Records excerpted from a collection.
<<<<

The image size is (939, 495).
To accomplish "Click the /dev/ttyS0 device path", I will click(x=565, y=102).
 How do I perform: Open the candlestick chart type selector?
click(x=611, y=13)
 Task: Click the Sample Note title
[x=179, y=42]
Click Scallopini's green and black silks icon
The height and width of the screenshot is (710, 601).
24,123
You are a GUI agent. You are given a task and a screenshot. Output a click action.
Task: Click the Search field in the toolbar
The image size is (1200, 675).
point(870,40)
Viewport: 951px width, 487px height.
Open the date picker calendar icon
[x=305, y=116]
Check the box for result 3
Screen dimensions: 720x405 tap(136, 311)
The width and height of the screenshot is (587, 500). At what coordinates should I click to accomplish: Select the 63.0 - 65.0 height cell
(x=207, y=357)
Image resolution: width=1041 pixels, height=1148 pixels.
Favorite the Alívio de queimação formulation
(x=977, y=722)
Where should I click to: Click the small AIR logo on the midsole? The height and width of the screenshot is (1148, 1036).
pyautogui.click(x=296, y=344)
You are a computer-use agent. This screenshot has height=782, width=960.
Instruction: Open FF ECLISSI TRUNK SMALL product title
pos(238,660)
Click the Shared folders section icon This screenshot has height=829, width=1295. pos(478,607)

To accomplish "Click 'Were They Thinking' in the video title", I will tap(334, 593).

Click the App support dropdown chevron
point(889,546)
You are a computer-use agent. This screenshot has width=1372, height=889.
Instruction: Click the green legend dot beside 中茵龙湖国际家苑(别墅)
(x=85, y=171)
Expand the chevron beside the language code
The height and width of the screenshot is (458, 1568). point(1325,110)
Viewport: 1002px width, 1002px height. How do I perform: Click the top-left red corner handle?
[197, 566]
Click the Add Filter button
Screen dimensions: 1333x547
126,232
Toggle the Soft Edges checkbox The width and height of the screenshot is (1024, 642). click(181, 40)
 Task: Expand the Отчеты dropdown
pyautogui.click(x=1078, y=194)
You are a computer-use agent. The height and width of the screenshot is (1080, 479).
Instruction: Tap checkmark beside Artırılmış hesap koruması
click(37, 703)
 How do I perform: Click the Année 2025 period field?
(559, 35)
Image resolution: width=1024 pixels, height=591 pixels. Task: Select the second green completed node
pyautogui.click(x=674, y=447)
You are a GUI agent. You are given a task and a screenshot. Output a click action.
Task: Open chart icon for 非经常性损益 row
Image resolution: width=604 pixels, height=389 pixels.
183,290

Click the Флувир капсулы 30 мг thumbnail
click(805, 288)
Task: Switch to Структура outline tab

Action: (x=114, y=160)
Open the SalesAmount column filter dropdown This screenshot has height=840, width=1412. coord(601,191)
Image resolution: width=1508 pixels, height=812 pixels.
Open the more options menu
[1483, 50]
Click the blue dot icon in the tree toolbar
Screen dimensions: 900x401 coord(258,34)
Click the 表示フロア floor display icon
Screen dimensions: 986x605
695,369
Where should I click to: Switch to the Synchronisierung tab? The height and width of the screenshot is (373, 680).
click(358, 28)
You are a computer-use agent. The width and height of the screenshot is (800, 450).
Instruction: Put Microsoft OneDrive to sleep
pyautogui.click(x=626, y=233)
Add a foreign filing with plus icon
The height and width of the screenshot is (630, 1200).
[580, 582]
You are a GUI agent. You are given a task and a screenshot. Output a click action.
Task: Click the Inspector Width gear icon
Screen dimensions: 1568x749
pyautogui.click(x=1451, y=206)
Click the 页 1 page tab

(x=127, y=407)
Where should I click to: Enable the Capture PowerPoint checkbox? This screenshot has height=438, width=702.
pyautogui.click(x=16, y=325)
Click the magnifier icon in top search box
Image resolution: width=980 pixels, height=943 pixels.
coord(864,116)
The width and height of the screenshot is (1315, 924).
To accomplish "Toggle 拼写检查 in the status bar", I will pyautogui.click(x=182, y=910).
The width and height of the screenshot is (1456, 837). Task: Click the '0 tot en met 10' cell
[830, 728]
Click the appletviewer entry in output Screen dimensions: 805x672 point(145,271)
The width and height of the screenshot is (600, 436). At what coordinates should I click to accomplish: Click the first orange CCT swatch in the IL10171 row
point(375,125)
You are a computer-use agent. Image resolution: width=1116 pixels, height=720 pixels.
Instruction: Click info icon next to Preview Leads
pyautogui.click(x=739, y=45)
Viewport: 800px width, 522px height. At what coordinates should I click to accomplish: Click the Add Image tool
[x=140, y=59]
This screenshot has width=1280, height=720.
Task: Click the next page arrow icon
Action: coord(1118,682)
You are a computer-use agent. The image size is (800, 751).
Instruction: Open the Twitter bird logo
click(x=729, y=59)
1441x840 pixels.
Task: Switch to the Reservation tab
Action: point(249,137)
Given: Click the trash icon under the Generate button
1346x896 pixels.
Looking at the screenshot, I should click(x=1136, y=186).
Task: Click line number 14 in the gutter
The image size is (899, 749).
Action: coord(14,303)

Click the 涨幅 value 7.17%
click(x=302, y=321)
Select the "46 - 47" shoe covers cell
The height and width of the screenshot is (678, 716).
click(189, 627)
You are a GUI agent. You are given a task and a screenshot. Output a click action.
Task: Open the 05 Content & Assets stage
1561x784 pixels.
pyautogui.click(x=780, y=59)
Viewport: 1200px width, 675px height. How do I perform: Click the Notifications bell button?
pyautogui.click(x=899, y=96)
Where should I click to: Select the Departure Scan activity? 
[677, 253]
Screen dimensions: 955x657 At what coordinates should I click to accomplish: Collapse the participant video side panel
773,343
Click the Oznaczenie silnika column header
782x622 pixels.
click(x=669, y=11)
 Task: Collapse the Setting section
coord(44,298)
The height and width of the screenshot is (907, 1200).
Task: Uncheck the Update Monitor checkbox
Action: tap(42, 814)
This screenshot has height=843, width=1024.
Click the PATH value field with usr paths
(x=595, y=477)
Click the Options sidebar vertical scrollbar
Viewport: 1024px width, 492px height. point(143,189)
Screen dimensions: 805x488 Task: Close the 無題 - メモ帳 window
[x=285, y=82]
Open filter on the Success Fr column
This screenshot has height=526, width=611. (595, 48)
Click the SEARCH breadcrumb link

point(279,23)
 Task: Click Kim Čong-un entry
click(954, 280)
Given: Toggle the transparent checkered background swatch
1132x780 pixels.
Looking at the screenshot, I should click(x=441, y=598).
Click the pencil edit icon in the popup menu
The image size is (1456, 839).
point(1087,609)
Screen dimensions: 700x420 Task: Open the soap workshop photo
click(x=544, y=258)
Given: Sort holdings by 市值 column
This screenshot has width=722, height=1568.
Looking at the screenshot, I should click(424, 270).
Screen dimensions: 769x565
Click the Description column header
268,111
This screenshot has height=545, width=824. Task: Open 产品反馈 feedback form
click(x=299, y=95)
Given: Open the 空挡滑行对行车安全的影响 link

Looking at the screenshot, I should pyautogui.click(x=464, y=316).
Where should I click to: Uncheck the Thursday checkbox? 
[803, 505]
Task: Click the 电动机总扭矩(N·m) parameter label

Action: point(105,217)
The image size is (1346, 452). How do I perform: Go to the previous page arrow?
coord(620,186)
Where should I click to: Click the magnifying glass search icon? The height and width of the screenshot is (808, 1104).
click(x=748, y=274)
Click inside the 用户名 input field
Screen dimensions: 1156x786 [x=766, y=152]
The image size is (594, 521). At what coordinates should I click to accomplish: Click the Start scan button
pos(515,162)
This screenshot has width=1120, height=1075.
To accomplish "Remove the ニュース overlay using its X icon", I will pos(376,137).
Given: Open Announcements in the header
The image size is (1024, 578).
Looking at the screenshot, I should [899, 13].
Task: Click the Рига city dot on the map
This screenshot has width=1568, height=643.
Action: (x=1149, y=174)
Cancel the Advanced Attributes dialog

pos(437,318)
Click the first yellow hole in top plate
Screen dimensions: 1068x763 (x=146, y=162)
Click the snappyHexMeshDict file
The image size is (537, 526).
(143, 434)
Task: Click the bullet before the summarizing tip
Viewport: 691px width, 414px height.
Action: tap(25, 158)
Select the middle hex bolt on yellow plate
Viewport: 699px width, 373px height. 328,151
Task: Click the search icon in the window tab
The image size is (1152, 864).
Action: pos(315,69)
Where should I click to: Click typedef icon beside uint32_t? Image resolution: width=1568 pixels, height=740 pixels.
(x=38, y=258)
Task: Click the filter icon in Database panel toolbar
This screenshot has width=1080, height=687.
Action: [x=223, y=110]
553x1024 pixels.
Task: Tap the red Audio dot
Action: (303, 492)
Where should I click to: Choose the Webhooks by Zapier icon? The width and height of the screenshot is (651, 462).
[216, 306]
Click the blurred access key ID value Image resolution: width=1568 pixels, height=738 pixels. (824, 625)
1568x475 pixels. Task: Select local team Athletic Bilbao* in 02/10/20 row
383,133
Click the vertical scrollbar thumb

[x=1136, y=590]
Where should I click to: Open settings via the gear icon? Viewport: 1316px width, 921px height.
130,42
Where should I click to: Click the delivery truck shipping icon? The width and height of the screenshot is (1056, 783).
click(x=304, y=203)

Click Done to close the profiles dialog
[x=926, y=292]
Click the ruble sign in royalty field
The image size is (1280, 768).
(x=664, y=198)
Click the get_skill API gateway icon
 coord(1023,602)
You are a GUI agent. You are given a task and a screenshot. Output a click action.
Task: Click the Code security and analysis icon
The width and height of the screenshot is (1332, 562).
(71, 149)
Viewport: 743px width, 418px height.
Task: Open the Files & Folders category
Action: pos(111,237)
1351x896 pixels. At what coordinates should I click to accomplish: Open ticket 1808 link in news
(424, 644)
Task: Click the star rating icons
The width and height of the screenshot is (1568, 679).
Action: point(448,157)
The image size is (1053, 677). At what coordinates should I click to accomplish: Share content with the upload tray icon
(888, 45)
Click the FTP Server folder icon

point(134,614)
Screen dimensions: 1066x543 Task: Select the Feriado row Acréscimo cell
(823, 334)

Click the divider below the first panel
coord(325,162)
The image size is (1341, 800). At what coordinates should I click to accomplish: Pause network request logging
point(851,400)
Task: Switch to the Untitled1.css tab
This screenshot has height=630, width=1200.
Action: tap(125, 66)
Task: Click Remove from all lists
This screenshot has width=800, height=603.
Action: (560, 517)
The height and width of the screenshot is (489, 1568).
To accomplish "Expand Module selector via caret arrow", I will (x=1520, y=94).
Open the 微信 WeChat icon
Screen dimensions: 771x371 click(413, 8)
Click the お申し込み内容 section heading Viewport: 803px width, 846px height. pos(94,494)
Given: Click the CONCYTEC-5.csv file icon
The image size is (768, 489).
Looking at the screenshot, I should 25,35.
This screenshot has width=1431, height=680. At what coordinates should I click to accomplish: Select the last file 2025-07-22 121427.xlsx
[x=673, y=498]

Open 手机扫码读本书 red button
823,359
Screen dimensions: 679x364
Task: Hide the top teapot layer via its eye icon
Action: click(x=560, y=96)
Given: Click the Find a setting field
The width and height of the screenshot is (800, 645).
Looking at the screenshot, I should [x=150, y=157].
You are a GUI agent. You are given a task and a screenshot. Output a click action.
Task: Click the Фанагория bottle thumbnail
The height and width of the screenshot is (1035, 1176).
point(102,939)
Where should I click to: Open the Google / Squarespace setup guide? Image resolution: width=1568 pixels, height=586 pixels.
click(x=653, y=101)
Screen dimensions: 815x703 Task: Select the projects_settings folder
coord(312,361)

>>>>

TASK. Show every line of the records above that contains the word "computer".

SOLUTION FOR THIS TASK.
You are a computer-use agent. This screenshot has height=782, width=960.
You are a computer-use agent. This screenshot has width=1372, height=889.
You are a computer-use agent. The height and width of the screenshot is (1080, 479).
You are a computer-use agent. The width and height of the screenshot is (800, 450).
You are a computer-use agent. Image resolution: width=1116 pixels, height=720 pixels.
You are a computer-use agent. The image size is (800, 751).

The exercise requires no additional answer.